== Segment start ==
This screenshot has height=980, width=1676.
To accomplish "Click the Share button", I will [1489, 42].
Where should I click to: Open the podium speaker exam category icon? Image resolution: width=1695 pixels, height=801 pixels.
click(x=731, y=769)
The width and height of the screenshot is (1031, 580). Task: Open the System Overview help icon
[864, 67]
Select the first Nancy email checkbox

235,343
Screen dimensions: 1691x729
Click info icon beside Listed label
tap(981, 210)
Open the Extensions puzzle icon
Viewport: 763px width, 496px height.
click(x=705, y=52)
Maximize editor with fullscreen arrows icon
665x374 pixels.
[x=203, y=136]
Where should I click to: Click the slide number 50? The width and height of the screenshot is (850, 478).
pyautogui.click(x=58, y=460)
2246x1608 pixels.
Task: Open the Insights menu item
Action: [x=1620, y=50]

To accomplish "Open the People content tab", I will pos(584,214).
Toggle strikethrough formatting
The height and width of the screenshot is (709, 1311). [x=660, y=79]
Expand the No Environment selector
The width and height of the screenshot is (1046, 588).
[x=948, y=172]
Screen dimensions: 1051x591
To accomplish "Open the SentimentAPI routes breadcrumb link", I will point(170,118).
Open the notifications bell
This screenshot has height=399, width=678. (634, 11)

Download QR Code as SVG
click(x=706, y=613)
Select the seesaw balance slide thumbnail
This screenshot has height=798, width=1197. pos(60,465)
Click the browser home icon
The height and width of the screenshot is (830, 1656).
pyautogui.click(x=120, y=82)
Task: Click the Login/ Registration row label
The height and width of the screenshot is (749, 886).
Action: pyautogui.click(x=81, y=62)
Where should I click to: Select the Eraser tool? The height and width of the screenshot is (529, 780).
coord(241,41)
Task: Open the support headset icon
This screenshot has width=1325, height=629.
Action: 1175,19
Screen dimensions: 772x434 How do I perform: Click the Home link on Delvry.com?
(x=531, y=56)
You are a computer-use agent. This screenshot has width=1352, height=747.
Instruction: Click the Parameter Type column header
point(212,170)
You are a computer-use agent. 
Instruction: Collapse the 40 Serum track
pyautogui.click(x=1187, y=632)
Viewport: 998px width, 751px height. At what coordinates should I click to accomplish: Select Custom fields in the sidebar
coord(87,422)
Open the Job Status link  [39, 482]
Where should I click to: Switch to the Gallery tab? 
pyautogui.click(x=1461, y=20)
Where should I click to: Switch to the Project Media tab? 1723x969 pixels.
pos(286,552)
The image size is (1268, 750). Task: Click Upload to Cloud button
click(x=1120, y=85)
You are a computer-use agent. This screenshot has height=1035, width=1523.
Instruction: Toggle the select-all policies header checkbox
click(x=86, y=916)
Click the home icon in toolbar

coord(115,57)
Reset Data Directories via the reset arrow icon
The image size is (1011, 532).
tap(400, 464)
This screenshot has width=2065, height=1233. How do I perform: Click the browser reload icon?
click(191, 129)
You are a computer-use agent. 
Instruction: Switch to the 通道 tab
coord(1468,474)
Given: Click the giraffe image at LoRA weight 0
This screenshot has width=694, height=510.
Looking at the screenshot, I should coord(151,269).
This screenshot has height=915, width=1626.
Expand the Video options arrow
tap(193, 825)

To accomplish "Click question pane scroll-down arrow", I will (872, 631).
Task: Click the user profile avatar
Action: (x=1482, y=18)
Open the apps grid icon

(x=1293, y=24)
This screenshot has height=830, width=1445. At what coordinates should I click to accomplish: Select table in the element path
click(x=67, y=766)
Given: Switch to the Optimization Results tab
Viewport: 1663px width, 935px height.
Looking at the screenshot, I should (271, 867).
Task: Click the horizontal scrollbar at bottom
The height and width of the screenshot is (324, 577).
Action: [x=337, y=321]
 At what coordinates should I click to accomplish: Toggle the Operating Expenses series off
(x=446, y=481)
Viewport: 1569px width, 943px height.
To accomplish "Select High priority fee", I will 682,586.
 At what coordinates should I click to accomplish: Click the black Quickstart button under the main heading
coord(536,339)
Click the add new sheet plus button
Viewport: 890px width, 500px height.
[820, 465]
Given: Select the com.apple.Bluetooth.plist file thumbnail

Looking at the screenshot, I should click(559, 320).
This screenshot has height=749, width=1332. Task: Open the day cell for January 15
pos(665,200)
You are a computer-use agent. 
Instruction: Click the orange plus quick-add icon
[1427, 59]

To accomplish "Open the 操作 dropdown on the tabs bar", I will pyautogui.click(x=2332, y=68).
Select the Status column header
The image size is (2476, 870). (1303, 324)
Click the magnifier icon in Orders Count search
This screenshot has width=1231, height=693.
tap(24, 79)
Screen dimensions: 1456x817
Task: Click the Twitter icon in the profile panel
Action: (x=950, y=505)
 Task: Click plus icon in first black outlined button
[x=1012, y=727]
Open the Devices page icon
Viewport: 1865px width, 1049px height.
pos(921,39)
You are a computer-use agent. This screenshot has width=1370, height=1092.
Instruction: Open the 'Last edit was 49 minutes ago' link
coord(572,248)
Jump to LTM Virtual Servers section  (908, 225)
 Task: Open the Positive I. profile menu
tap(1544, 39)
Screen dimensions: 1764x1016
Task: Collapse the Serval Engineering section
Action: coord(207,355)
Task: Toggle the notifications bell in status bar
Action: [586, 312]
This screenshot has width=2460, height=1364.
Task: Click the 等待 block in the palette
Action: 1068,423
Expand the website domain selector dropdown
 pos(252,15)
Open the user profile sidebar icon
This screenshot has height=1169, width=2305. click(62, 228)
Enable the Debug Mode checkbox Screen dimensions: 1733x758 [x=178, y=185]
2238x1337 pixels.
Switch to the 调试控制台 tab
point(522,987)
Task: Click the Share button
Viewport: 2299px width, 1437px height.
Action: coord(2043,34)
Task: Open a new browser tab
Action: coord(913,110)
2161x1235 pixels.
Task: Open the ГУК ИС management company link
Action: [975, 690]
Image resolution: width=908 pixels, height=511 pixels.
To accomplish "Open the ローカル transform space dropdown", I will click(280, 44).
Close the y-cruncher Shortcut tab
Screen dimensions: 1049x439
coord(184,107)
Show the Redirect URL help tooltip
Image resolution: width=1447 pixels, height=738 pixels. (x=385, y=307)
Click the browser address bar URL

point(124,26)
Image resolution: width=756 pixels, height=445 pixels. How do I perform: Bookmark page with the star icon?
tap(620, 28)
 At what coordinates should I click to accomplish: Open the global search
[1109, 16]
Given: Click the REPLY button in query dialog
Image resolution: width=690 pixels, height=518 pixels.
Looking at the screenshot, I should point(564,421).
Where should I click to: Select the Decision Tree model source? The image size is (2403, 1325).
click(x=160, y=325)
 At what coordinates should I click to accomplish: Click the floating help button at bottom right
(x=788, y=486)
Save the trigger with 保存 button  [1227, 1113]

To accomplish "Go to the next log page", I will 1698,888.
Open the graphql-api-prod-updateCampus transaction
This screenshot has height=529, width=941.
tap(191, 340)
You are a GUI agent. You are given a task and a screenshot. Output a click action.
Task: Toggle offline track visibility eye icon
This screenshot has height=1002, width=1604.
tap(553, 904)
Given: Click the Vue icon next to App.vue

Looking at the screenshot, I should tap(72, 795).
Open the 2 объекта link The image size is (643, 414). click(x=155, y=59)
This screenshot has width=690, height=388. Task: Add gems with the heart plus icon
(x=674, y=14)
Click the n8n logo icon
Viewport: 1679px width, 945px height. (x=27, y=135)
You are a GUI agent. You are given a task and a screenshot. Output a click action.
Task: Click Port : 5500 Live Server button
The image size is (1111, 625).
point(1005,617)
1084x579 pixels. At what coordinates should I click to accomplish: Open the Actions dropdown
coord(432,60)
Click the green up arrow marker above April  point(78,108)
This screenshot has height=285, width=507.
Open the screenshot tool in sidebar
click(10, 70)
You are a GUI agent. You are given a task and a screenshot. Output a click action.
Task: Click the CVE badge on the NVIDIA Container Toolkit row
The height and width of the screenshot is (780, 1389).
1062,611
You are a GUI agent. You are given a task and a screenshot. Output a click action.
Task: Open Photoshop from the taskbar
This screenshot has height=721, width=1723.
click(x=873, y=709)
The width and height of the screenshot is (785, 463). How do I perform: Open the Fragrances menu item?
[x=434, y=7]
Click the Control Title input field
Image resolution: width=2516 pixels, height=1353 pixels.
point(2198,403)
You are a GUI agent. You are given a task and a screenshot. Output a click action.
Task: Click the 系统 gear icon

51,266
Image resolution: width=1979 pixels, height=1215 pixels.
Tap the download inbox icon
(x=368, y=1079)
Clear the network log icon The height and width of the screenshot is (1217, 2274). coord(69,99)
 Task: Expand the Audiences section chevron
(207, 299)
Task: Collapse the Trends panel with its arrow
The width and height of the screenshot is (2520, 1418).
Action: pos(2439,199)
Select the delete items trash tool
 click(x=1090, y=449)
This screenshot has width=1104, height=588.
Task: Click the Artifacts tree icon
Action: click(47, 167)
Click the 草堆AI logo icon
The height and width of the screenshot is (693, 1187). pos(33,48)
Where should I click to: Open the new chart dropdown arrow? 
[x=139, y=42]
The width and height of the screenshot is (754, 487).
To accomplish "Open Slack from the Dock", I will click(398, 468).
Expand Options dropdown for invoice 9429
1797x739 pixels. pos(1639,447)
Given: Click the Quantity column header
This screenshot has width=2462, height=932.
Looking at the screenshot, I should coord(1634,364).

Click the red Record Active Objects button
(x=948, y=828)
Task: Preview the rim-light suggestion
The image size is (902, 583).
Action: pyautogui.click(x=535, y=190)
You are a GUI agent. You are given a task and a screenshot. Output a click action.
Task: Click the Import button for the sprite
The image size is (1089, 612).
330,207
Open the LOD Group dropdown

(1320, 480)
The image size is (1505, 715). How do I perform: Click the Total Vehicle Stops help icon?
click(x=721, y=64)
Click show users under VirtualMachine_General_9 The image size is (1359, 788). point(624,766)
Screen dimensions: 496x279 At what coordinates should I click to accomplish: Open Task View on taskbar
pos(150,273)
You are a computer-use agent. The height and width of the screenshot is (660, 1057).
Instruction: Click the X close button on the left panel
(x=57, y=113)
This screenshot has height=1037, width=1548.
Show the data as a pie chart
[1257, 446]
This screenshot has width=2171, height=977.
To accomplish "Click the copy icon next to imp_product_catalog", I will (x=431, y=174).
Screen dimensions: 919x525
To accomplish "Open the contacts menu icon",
== Segment end ==
- **WORK INSTRUCTIONS**: Among the lines above, find the one with "Select the seesaw balance slide thumbnail" and the one with "Open the Job". Quote both and everything between them, exactly.

- **FINISHED EXERCISE**:
Select the seesaw balance slide thumbnail
This screenshot has height=798, width=1197. pos(60,465)
Click the browser home icon
The height and width of the screenshot is (830, 1656).
pyautogui.click(x=120, y=82)
Task: Click the Login/ Registration row label
The height and width of the screenshot is (749, 886).
Action: pyautogui.click(x=81, y=62)
Where should I click to: Select the Eraser tool? The height and width of the screenshot is (529, 780).
coord(241,41)
Task: Open the support headset icon
This screenshot has width=1325, height=629.
Action: 1175,19
Screen dimensions: 772x434 How do I perform: Click the Home link on Delvry.com?
(x=531, y=56)
You are a computer-use agent. This screenshot has width=1352, height=747.
Instruction: Click the Parameter Type column header
point(212,170)
You are a computer-use agent. 
Instruction: Collapse the 40 Serum track
pyautogui.click(x=1187, y=632)
Viewport: 998px width, 751px height. At what coordinates should I click to accomplish: Select Custom fields in the sidebar
coord(87,422)
Open the Job Status link  [39, 482]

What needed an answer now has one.